Ein Mieter der Ziegelstrasse 8 in Basel wehrt sich gegen die Zwangsräumung. Die Baufirma Frutiger AG, welche die Liegenschaft abreissen will, stellte ihm ein Ultimatum. Dieses lief heute ab
Alle Mieterinnen und Mieter der Ziegelstrasse 8 in Basel sind ausgezogen bis auf einen: G.K. (58), von Beruf Musiker, will bleiben. Das Haus an der Ziegelstrasse 8 soll abgerissen werden, um Platz für Minergie-Wohnungen zu schaffen. Den Bewohnern wurde auf Ende April gekündigt. Daraufhin setzten die Besitzer der Liegenschaft, die Frutiger AG aus Thun, dem Mieter eine Auszugsfrist bis zum 15. Juni 2012. Heute Freitag, um zehn Uhr, hätte er die Schlüssel übergeben sollen. Doch G.K. hatte nicht vor, seinen Schlüssel abzugeben. Er will mit den Vertretern der Firma über eine Zwischennutzung verhandeln. Gekommen sind nicht nur die Vermieter: Die «Wasserstrasse» und die «Wagenburg» haben sich mit dem Anwohner solidarisiert und zu einem Brunch an der Ziegelstrasse geladen.
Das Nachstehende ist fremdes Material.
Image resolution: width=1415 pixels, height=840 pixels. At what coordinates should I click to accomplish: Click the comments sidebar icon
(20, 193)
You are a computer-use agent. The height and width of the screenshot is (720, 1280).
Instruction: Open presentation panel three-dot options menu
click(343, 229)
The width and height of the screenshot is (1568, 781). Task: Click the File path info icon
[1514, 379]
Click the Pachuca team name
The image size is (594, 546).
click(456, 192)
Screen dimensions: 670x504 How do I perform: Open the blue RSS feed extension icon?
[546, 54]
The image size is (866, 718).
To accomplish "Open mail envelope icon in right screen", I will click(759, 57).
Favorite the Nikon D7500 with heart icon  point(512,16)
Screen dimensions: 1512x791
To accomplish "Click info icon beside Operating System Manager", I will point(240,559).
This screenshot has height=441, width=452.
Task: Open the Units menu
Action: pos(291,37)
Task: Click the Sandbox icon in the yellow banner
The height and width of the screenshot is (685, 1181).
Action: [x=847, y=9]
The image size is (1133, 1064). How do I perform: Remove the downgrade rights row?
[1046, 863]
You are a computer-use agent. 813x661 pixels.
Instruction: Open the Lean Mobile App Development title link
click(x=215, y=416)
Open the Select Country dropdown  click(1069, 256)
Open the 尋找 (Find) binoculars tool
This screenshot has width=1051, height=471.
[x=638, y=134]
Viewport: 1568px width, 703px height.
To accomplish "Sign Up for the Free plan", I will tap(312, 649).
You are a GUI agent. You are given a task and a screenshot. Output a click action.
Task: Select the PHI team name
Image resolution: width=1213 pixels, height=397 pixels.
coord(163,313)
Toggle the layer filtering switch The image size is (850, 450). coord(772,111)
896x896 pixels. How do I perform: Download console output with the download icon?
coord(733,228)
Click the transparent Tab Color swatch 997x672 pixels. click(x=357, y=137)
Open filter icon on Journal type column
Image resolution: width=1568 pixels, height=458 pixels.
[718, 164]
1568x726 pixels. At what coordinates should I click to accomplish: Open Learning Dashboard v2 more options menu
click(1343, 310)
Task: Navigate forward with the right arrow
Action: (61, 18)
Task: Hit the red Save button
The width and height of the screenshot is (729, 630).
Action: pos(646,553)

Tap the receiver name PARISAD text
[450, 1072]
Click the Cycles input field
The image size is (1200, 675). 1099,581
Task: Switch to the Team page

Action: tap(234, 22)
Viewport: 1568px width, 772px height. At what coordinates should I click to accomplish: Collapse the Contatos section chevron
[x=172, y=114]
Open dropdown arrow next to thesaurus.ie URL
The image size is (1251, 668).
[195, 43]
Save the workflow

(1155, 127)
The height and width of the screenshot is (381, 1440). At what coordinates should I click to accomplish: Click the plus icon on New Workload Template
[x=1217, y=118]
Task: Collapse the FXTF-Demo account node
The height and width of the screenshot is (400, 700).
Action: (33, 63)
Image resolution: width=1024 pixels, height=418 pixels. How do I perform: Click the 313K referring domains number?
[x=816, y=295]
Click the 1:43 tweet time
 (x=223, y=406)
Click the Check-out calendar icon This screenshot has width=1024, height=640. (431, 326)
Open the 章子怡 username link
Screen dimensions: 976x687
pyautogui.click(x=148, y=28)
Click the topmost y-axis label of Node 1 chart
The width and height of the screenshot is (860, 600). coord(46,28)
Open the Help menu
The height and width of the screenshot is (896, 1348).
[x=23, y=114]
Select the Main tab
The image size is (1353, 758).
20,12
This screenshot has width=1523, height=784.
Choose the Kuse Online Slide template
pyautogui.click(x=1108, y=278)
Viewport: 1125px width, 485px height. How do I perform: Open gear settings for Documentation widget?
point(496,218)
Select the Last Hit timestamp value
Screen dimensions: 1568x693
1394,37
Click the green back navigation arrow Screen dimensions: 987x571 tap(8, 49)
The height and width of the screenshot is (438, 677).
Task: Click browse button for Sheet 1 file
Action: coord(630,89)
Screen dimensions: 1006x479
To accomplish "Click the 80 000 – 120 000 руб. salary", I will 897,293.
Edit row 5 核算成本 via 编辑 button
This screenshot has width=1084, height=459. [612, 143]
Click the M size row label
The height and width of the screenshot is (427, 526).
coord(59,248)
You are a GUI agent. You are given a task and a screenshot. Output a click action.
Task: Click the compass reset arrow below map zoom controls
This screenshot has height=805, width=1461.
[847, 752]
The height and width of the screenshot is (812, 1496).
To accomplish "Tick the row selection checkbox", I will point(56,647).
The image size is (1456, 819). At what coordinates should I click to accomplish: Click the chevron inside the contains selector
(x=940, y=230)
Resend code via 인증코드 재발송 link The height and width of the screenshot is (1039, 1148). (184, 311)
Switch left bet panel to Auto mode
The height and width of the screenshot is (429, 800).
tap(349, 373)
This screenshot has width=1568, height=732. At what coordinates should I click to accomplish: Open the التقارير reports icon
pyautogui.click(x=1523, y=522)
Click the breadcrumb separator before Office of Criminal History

Mietzinsschulden von 12’000 Franken
Zur Unterredung kam auch Jürg Wanzenried, Leiter der Frutiger AG, Stefan Ruoff, Leiter Projektentwicklung und Projektleiterin Beate Lichner. Vor dem Hauseingang, in Anwesenheit der Presse und Solidargemeinschaft, kam es zu Diskussionen. So habe G.K. bereits vor sechs Monaten das Kündigungsschreiben erhalten. Als dieser eine neuen Wohnadresse registrieren liess, sei man davon ausgegangen, dass er einen neuen Wohnsitz gefunden habe. Dies sei lediglich eine Postadresse, konterte der Mieter. Er fordere einen Zwischenutzungsvertrag für seine sowie für drei weitere Wohnungen, die von privaten Mietparteien bezogen werden könnten.
Brisantes Detail: Laut Wanzenried schuldet G.K. dem Vermieter Mietzins von «rund 12’000 Franken». Da er Sozialhilfe bezieht, müsse die Frutiger AG dies mit der Behörde regeln, so die Antwort des Mieters.
Am Ende einigte man sich auf einen Zwischennutzungsvertrag für G.K. bis Ende Juli 2012. Seine Mietzinsschulden muss er dennoch zahlen. Und die Frutiger AG erklärte sich bereit, Mietanfragen für die Ziegelstrasse 8 entgegen zu nehmen und diese zu prüfen. Mögliche Mietinteressenten könnten gegenüber der Firma einen Mietzins vorschlagen. Einen entsprechenden Vertrag unterschrieben daraufhin beide Parteien in der Wohnung von G.K.
Polizei will Liegenschaft zu Übungszwecken nutzen
Ob damit ein bestehender Zwischennutzungsvertrag für die Liegenschaft zwischen Frutiger AG und der Basler Kantonspolizei nun aufgelöst werden muss, überprüft die Frutiger AG jetzt. Die Polizei will nämlich das Gebäude zu Übungszwecken nutzen. Sollte der Vertrag nicht aufgelöst werden, müsse G.K. halt damit leben, dass die Polizei in diesem Gebäude Einsätze übe.
G.K. geht ab dem 10. Juli für ein paar Monate auf Afrika-Tournee. Wenn er zurückkommt, muss er seine Wohnung geräumt haben. Beide Parteien scheinen auf Zeit zu spielen. G.K. hofft wohl, bis Mitte Juli genug Untermieter zu finden, die seine Wohnung bis zu seiner Rückkehr sozusagen verwalten, und die Frutiger AG hofft wohl die Gemüter zu beruhigen, dank der Fristverlängerung für den hartnäckigen Mieter und der unverbindlichen Absichtserklärung für drei weitere Whonungen. Offenbar hatten die Firmenvertreter diesen Schachzug bereits vorbereitet: Den Zwischennutzungsvertrag für G.K. zog einer ihrer Vertreter keine zehn Minuten nach dem klärenden Gespräch aus seiner Aktentasche.
Damit ist die zweite Runde im Kampf um die Ziegelstrasse 8 vorbei. Beide Parteien scheinen bis jetzt gleichviel Punkte geholt zu haben. Wie der Kampf ausgeht, wird sich noch zeigen.